Vineyards

Helicon and The Hesperides

When I planted the vineyards here, neophyte or not, I knew enough to intuit that Syrah would forgive the errors of a newbie, and I was right. Overall, Syrah loves it here. Three other varietals went in as experiments. Viognier struggled and is now gone. Grenache tests us every spring, being prone to shatter, then rewards us in the blend. Mourvedre, after years of quirks and underperformance, is now so impressive we’re now going to graft it onto problem areas. Viticulture is a protracted process of learning and adapting — trial and error, if you will. Ultimately, the ground — the terroir — tells you what you must do.

Because Star Crest is so small, we can lavish undue attention on every vine. All vine work is done by hand — by my hands, for such operations as suckering, thinning and green harvest. We stopped using RoundUp years ago; even before then, we qualified as “sustainable.” I clear the drip rows and yank up the broadleaf weeds with a trusty three-tong claw. The steepness in some sections rules out the use of tractors. Come harvest, naturally we do that all of that by hand, and in 2018 we began the practice of separate passes for different varietals to pick at optimal ripeness.

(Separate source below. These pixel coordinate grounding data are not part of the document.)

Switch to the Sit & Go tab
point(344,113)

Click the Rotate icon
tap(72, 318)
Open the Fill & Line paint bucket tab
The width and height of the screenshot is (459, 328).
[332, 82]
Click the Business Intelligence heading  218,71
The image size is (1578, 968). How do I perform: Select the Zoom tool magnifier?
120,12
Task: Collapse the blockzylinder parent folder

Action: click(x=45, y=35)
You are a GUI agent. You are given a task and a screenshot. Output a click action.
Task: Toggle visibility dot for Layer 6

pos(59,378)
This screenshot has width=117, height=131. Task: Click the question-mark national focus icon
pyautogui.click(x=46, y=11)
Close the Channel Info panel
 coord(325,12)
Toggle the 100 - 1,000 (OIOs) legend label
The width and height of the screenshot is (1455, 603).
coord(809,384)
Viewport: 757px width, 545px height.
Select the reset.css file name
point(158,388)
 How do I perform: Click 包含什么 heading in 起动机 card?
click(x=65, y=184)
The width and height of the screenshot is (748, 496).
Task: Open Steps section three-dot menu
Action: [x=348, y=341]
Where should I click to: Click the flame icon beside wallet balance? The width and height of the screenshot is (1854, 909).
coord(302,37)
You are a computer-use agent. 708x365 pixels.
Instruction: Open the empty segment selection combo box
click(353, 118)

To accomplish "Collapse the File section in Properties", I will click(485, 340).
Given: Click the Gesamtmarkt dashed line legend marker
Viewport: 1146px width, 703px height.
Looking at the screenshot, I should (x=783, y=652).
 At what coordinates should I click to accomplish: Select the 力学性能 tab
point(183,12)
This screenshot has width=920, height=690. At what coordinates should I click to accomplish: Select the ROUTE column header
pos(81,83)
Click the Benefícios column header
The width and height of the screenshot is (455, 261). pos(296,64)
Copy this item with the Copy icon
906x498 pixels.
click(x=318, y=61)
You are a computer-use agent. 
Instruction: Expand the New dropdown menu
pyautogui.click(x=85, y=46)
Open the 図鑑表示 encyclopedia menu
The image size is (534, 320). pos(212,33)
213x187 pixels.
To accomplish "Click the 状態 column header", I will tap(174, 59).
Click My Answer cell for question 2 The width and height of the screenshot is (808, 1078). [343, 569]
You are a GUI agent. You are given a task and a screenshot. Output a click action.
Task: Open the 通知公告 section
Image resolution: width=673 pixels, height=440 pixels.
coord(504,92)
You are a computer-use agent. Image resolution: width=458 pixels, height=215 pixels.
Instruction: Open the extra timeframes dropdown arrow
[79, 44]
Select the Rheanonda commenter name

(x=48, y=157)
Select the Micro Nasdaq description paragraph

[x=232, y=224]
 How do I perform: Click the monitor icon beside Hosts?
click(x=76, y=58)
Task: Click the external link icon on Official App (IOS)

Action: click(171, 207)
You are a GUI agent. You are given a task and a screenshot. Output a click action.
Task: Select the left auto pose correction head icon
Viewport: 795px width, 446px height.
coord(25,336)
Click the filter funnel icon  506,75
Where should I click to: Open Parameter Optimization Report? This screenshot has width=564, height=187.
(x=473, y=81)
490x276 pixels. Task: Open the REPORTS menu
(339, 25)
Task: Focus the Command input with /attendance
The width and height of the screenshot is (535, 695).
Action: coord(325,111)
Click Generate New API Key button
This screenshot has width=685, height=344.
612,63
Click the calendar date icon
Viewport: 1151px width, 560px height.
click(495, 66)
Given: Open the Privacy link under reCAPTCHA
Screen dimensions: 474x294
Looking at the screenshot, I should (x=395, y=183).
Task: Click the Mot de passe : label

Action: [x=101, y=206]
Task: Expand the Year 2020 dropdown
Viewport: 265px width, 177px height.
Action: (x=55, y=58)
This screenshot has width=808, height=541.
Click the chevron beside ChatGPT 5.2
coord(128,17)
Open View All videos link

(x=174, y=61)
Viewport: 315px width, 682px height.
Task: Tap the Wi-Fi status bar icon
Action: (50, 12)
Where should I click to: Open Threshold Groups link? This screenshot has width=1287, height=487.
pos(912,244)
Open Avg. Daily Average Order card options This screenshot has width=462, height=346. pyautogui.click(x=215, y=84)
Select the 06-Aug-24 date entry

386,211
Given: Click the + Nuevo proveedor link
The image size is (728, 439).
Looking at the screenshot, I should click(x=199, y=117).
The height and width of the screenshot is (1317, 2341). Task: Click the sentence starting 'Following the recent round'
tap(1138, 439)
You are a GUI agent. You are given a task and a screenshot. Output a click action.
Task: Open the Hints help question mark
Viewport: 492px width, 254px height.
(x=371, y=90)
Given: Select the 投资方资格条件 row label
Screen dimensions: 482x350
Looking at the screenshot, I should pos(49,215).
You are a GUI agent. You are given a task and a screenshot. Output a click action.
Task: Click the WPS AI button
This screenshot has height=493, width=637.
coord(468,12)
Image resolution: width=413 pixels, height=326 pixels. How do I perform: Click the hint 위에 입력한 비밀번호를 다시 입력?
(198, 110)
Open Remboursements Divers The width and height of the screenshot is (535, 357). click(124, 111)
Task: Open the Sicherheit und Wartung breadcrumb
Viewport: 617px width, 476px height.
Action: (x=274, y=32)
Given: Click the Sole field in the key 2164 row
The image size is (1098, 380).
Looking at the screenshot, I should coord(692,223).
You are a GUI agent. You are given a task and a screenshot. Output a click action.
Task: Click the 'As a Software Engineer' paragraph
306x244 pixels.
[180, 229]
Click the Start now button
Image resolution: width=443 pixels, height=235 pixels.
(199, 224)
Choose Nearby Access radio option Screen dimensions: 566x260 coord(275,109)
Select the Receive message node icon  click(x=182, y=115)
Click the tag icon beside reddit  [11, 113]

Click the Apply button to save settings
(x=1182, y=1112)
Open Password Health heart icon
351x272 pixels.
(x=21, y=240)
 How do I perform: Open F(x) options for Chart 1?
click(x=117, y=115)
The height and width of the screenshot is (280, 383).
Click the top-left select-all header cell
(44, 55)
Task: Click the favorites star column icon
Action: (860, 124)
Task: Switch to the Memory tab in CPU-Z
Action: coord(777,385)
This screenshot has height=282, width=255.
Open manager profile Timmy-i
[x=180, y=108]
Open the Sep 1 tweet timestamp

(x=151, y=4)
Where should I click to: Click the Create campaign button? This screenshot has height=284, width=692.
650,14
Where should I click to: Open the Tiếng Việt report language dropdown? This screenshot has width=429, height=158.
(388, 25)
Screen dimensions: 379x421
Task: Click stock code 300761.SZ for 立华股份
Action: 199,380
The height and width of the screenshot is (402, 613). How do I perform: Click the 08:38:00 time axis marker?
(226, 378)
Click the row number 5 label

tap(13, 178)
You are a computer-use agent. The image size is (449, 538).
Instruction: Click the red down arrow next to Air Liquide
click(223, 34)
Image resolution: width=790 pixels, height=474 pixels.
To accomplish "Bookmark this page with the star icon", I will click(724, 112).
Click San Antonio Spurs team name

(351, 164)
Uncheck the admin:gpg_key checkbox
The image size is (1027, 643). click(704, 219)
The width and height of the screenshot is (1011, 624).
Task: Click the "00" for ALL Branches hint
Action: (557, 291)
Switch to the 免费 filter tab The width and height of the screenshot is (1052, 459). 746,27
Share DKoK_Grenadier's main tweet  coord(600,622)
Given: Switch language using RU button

Currently all of the Syrah is clone 877. We are eager to introduce at least one other clone here in the course of future fill-in replantings.

Helicon

Home of the Muses

Helicon offers a great example of the challenges of farming on a slope. The vines run longitudinally (per modern regulations in the county, which prohibit terracing) facing west-northwest. Those at the top struggle to produce clusters in the highly compacted soil. Those at the bottom, growing in loam, get a little too verdant — and Syrah is a vigorous varietal. We work hard to promote uniformity in this vineyard, which happily for us has a large sweet spot in the center we’re striving to expand. The original planting included three long rows of Viognier which spent the ensuing decade chronically underproducing, either from proximity to the legacy forestland separating this vineyard from The Hesperides to the south or a fundamental mismatching of varietal and soil. In 2018 we made our initial foray into grafting, converting these long-suffering plants into what we hope will be thriving, productive Syrah.

The Hesperides

Nymphs of the West

The Hesperides consist of two blocks separated by a lovely grove of oaks too lovely to chop down. The north block runs up and down the hill (about a 26% grade) while the south block, covering the most level land we have planted, runs laterally. The old timer who ripped these parcels almost dejectedly referred to it all as “a rock field,” and indeed, some forty ten-wheeler loads were required to remove the rubble from what amounts to about a single acre planted (including Helicon), with some boulders the size of kitchen islands. Fret not, Rhone-wine aficionados: just below the topsoil we still have rocks forever. In some places workers used jackhammers to drill the holes for the rootstock. A vexing vein of limestone angles under the longitudinal rows of The Hesperides North (where the Grenache grows), and even the weeds struggle to survive here.

In The Hesperides South our trial planting of Mourvedre spent years going nowhere, especially not into the finished wine, but a couple of years ago, after some sage coaching with respect to pruning and irrigation, it turned the corner. Now (knock on budwood) it gives us magnificent clusters the size of softballs. We plan on propagating it into parts of vineyards that have been, ahem… underachieving.